BCD to Excess 3 verilog code (case)

I got my code to work. I did not set my output to 3'b000 before running the case statements. it compiles and gives me desired outputs i think still verifying . I still have trouble with rtl compiler to take a shapshot of the circuit. Im sure every compiler is slightly diffrent so im not sure if anyone can help with this. I'm not sure why it hates everything. will re-post when done or if someones interested in helping thanks
First things that I see are that you need to use semicolon, not comma, to separate your statements.
Also, if you want to set the value of X during procedural statement (always block), then it needs to be a reg type. Signals declared as output are implicitly wire type, unless you declare it as output reg [3:0] X.
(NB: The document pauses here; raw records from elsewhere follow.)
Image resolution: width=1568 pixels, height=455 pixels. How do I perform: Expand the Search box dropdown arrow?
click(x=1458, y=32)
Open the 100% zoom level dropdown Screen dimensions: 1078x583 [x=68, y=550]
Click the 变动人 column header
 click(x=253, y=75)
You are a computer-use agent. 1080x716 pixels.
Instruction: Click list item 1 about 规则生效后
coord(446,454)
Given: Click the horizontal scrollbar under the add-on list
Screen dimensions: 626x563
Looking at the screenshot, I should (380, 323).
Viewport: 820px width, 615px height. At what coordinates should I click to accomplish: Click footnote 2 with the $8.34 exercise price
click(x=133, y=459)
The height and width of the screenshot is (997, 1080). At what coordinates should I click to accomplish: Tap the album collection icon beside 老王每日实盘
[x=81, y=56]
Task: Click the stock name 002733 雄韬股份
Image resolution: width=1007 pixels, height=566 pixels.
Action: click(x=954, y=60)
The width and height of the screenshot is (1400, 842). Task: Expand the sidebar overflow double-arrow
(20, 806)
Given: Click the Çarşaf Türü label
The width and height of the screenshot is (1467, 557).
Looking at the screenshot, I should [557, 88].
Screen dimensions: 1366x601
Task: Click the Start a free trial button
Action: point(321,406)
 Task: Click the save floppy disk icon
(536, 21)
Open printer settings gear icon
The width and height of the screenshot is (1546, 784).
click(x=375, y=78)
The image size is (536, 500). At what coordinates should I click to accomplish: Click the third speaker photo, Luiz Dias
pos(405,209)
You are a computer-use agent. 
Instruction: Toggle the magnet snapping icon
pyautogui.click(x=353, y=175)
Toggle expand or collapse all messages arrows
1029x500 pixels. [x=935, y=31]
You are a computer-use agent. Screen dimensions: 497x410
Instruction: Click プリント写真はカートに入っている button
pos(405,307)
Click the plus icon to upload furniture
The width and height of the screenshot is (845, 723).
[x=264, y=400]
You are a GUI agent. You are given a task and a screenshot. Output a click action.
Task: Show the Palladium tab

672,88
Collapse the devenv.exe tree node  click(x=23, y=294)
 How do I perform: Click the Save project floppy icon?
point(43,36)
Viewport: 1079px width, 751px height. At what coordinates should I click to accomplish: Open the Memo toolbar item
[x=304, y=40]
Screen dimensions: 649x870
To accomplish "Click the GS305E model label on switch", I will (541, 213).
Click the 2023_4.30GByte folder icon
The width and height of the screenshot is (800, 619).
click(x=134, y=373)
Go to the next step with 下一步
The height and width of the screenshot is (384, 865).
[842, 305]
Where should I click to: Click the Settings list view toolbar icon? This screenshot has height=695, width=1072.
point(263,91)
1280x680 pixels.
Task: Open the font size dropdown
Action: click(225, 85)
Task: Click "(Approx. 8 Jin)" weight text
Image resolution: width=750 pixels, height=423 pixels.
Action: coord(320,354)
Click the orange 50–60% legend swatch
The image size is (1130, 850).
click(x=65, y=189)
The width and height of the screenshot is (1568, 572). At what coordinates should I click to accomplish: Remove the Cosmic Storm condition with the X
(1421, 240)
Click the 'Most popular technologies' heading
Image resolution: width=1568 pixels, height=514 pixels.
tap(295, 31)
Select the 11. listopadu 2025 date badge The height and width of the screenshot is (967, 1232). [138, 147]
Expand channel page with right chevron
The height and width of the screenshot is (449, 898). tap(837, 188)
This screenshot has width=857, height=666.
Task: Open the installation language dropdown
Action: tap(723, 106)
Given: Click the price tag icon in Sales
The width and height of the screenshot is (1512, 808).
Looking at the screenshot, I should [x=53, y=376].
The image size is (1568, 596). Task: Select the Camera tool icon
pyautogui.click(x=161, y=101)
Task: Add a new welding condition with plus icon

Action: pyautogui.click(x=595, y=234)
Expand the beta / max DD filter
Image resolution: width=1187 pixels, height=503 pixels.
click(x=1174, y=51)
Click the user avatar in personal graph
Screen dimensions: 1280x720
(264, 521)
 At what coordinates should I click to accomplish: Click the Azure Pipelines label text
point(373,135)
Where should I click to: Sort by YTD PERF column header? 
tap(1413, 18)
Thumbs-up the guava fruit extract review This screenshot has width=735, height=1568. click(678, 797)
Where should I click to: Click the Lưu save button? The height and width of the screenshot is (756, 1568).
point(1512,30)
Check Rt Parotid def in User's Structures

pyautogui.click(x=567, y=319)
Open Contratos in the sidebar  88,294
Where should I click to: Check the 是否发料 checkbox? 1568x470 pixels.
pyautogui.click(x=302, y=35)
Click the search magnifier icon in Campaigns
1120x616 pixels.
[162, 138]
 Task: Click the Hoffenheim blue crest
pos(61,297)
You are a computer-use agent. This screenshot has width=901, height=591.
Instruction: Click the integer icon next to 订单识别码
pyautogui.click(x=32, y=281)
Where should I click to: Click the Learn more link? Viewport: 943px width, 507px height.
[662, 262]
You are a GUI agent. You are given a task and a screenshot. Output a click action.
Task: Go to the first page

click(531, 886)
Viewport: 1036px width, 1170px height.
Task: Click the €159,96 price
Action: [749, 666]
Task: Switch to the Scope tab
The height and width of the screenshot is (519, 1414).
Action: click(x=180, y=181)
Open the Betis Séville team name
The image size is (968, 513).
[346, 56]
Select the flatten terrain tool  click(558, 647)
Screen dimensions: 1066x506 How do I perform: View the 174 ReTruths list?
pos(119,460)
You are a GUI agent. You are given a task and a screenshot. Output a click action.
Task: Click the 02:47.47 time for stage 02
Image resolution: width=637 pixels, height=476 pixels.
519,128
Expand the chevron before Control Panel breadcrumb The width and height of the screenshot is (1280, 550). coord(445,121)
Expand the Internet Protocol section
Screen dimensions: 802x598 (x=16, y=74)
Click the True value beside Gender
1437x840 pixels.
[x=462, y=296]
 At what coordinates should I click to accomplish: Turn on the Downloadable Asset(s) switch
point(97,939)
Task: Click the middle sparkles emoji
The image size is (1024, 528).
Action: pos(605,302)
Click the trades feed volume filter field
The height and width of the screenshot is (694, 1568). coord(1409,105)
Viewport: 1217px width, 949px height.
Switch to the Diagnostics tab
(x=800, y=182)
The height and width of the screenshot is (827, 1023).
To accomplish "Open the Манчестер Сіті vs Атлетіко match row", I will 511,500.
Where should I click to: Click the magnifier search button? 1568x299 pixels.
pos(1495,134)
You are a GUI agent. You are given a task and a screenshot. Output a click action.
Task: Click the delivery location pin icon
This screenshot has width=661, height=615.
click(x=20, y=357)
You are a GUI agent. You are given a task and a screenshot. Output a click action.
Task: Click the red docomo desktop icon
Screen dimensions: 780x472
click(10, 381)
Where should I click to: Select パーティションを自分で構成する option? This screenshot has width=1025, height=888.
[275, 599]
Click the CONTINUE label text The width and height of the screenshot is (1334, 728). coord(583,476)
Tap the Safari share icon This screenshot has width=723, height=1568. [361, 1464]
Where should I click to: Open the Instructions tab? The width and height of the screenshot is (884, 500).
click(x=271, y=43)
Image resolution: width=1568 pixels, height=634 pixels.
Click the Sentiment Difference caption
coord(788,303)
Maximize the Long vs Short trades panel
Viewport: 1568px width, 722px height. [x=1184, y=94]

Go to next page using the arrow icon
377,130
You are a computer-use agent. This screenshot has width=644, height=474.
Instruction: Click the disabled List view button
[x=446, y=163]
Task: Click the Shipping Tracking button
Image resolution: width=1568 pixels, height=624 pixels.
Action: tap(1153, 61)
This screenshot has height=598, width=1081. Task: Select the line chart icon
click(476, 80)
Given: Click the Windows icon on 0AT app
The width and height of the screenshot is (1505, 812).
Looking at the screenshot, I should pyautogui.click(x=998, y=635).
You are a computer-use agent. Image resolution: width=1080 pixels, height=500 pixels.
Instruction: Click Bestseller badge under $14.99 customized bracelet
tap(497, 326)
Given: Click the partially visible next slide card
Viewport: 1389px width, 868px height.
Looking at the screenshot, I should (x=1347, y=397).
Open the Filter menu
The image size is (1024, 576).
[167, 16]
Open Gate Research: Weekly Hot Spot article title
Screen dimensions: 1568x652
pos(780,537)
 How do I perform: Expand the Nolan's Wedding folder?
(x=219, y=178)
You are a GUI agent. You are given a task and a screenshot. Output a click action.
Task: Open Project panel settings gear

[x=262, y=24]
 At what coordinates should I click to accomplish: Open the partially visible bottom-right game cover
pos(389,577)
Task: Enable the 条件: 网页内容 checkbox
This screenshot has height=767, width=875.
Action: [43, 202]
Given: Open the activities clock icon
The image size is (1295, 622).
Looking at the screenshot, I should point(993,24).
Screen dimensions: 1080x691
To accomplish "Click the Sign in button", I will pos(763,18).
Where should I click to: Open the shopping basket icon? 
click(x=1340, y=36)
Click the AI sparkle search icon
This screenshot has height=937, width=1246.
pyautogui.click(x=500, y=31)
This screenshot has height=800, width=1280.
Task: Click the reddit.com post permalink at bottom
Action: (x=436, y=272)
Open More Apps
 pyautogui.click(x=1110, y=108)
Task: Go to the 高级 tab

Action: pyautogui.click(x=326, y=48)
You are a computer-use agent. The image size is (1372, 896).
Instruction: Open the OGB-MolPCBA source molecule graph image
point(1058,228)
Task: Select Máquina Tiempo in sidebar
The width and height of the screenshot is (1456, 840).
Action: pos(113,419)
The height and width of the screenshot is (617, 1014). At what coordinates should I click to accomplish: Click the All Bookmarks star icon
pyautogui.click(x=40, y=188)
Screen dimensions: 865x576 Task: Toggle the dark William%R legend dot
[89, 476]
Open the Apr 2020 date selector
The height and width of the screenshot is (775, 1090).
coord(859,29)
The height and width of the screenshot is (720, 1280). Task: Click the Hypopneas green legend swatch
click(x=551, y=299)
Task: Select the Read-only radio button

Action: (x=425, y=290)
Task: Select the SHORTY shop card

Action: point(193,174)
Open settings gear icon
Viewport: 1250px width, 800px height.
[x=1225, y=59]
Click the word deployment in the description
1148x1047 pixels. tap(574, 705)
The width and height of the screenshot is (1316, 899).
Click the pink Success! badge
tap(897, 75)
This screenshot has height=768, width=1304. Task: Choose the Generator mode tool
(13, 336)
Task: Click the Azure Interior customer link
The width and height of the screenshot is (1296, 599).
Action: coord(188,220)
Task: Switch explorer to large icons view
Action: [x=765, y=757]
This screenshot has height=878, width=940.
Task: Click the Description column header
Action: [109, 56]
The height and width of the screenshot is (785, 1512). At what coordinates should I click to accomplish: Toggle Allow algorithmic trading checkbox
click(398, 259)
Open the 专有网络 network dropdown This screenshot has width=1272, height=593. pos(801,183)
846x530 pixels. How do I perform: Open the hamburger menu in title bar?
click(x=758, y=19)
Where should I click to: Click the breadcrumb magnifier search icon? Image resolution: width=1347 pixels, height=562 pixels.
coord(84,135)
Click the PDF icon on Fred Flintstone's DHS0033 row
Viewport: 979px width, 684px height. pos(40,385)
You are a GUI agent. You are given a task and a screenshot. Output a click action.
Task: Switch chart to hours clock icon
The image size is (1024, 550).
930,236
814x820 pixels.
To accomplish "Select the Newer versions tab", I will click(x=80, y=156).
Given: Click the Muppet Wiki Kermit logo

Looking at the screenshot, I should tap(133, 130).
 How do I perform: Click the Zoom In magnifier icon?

What is this syntax for in Verilog?

module exmaple(input a, b, input in[2:0], output d, e, output out[5:0])
I am new to Verilog and trying to understand what input in[2:0] means?
That isn't valid Verilog(IEEE-1364), it is SystemVerilog(IEEE-1800). SV allows ports to be declared as multi-dimensional arrays so in this case in is declared as an array of single bit wires.
Generally if you wanted a vector for a port you would use input [2:0] in which is valid in both Verilog and SystemVerilog. However if your port type cannot be a vector, such as integer or time then you would need to use this method.